◆ ОБЯЗАТЕЛЬНЫЕ ЗАДАНИЯ
1. Губернатором каких островов британское правительство сделало герцога Виндзорского, по словам отрывка о фильме?
2. Определите, согласуются ли с отрывком о фильме следующие утверждения, и подтвердите каждый ответ точной цитатой из него: (a) Эдуард VIII отрекся от престола уже после коронации; (b) в фильме показано, как миссис Симпсон присылает цветы Риббентропу; (c) фильм получил «Оскар».

◆ ОТРЫВОК ТЕКСТА
* * *

Брат Дэвид показан легкомысленным человеком, страстно влюбленным в американку Уоллис Симпсон, дважды разведенную женщину. Ради женитьбы на ней уже взошедший на престол, но еще не коронованный, Эдуард VIII сложил с себя полномочия монарха. На этом, по фильму, собственно, и исчерпываются его отрицательные стороны.
В реальности же Дэвид не стеснялся открыто выражать свои симпатии фашистам — уже после отречения (1937 год) посетил нацистскую Германию, встречался с Гитлером, посещал элитное учебное заведение СС и зиговал толпе. Его профашистская позиция была настолько демонстративной, что британскому правительству пришлось в конце концов насильно сделать герцога Виндзорского (титул после отречения) губернатором Багамских островов, откуда ему разрешили вернуться только в 1945 году. В фильме это позорное пятно на британской монархии маскируется упоминанием (но не показом), что миссис Симпсон регулярно присылает цветы Риббентроп (на тот момент посол Германии в Великобритании). Вроде бы и неприятный факт, но в то же время безобидный — подумаешь, цветы.
Кульминация фильма — обращение по радио страдающего заиканием короля к нации о начале войны с Германией в связи с ее вторжением в Польшу. Глядя на серьезные лица подданных — простых англичан и солдат британской армии, слушающих речь своего монарха, — и не заподозришь, что, объявив войну, Великобритания приложит максимальные усилия, чтобы не произвести по войскам вермахта ни единого выстрела.
Убедительность обновленной истории по-британски придают ювелирная драматургия сценария, великолепная игра актеров, обаятельная атмосфера кинокартины — полученный ею «Оскар» не вызывает вопросов. Не приходится сомневаться, что самая престижная кинонаграда присуждена не только за высокие художественные достоинства, но и за идеологически верную для Западного мира трактовку событий.
Как говорится, сравните с нашими поделками вроде «Матильды» с жалким Николаем II и множеством сериалов, где если и присутствует сотрудник НКВД, то чаще всего в качестве садиста в погонах.
В чем мы проигрываем?
Слабое место пропаганды, построенной на аксиомах: рисуемый ею мир не должен вопиюще отличаться от реального — как мы могли наблюдать в позднесоветское время и отчасти наблюдаем в современной западной действительности. Однако и метод, применяемый российскими пропагандистами, содержит целый ряд уязвимостей. Одна из его проблем заключается в том, что теоремы вытекают из аксиом, а не наоборот. Аксиома не может быть опровергнута с помощью доказательств, поскольку принимается на веру.

* * *

◆ ИСХОДНЫЕ ДАННЫЕ
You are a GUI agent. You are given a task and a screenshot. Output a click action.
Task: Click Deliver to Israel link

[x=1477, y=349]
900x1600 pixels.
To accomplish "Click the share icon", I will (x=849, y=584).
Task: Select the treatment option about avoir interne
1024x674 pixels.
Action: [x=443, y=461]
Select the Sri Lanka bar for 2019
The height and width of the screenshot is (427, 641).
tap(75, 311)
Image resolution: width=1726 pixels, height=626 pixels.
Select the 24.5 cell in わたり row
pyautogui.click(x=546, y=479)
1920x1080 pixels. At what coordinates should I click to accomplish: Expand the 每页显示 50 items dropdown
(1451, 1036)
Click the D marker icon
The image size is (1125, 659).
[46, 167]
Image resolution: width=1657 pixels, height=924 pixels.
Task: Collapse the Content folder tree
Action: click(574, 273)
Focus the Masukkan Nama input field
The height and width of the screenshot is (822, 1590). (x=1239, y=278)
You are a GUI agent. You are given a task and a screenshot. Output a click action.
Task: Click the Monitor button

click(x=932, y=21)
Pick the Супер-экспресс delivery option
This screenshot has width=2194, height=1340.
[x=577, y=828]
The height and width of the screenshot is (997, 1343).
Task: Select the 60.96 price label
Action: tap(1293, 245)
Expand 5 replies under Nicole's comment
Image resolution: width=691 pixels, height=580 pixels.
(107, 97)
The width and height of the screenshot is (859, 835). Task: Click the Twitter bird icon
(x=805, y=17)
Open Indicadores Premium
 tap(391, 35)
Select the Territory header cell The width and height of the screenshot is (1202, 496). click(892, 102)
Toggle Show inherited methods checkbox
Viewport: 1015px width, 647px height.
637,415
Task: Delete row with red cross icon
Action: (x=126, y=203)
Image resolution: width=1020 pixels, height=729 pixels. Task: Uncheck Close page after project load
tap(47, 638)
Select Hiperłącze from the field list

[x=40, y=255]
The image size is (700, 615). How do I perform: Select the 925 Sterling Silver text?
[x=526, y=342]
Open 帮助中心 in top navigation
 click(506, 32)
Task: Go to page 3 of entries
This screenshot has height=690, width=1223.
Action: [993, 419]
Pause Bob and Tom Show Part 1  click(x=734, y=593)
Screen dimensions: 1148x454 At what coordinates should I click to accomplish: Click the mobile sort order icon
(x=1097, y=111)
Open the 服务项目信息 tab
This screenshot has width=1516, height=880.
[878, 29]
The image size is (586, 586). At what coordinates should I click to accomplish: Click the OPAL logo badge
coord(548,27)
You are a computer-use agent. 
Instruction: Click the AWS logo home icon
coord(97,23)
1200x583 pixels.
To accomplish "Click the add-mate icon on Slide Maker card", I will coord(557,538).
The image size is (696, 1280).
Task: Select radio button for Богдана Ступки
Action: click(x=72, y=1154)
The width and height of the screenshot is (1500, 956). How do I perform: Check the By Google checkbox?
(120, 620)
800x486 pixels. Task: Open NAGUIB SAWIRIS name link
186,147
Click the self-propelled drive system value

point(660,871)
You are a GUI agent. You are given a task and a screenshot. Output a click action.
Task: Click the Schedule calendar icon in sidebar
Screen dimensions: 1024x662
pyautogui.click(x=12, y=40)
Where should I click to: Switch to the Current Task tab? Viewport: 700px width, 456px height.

* * *

◆ ОТВЕТЫ
1. Багамских островов.

2.
(a) Нет: «уже взошедший на престол, но еще не коронованный, Эдуард VIII сложил с себя полномочия монарха».
(b) Нет: «маскируется упоминанием (но не показом)».
(c) Да: «полученный ею «Оскар» не вызывает вопросов».